Among the lines below, restate word for word only those from the line with "Where should I click to: Open" through the line with "Task: Select 服务器选择 in the wizard navigation", with both end lines kept.

====== Records for this exercise ======

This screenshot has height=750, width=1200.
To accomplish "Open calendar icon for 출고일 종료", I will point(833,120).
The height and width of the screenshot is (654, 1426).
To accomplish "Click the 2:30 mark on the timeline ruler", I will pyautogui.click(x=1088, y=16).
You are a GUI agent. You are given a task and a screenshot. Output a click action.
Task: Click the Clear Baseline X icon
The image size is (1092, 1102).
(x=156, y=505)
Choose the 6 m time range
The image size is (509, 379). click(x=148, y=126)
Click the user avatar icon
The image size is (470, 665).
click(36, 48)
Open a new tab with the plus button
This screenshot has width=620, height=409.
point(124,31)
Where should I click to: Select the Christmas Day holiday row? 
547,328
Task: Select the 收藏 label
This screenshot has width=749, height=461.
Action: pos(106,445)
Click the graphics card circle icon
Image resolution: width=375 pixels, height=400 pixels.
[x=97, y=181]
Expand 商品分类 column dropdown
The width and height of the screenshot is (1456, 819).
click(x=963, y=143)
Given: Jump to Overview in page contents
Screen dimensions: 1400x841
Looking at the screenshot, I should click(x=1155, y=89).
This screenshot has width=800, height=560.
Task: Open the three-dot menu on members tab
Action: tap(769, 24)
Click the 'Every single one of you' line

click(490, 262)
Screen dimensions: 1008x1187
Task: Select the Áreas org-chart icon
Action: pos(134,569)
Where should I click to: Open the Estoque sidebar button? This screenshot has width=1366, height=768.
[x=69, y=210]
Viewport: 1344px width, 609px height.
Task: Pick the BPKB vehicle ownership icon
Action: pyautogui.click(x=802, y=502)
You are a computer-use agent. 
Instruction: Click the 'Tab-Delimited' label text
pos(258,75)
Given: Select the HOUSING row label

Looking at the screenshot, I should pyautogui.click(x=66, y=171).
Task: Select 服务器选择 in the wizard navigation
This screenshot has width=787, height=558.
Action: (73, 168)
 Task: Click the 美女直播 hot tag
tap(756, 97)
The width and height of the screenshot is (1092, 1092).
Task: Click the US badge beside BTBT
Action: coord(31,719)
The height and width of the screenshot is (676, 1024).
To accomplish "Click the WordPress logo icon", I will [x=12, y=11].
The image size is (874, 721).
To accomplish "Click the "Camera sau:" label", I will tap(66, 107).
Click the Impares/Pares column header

======

Problem solution:
Where should I click to: Open the Estoque sidebar button? This screenshot has width=1366, height=768.
[x=69, y=210]
Viewport: 1344px width, 609px height.
Task: Pick the BPKB vehicle ownership icon
Action: pyautogui.click(x=802, y=502)
You are a computer-use agent. 
Instruction: Click the 'Tab-Delimited' label text
pos(258,75)
Given: Select the HOUSING row label

Looking at the screenshot, I should pyautogui.click(x=66, y=171).
Task: Select 服务器选择 in the wizard navigation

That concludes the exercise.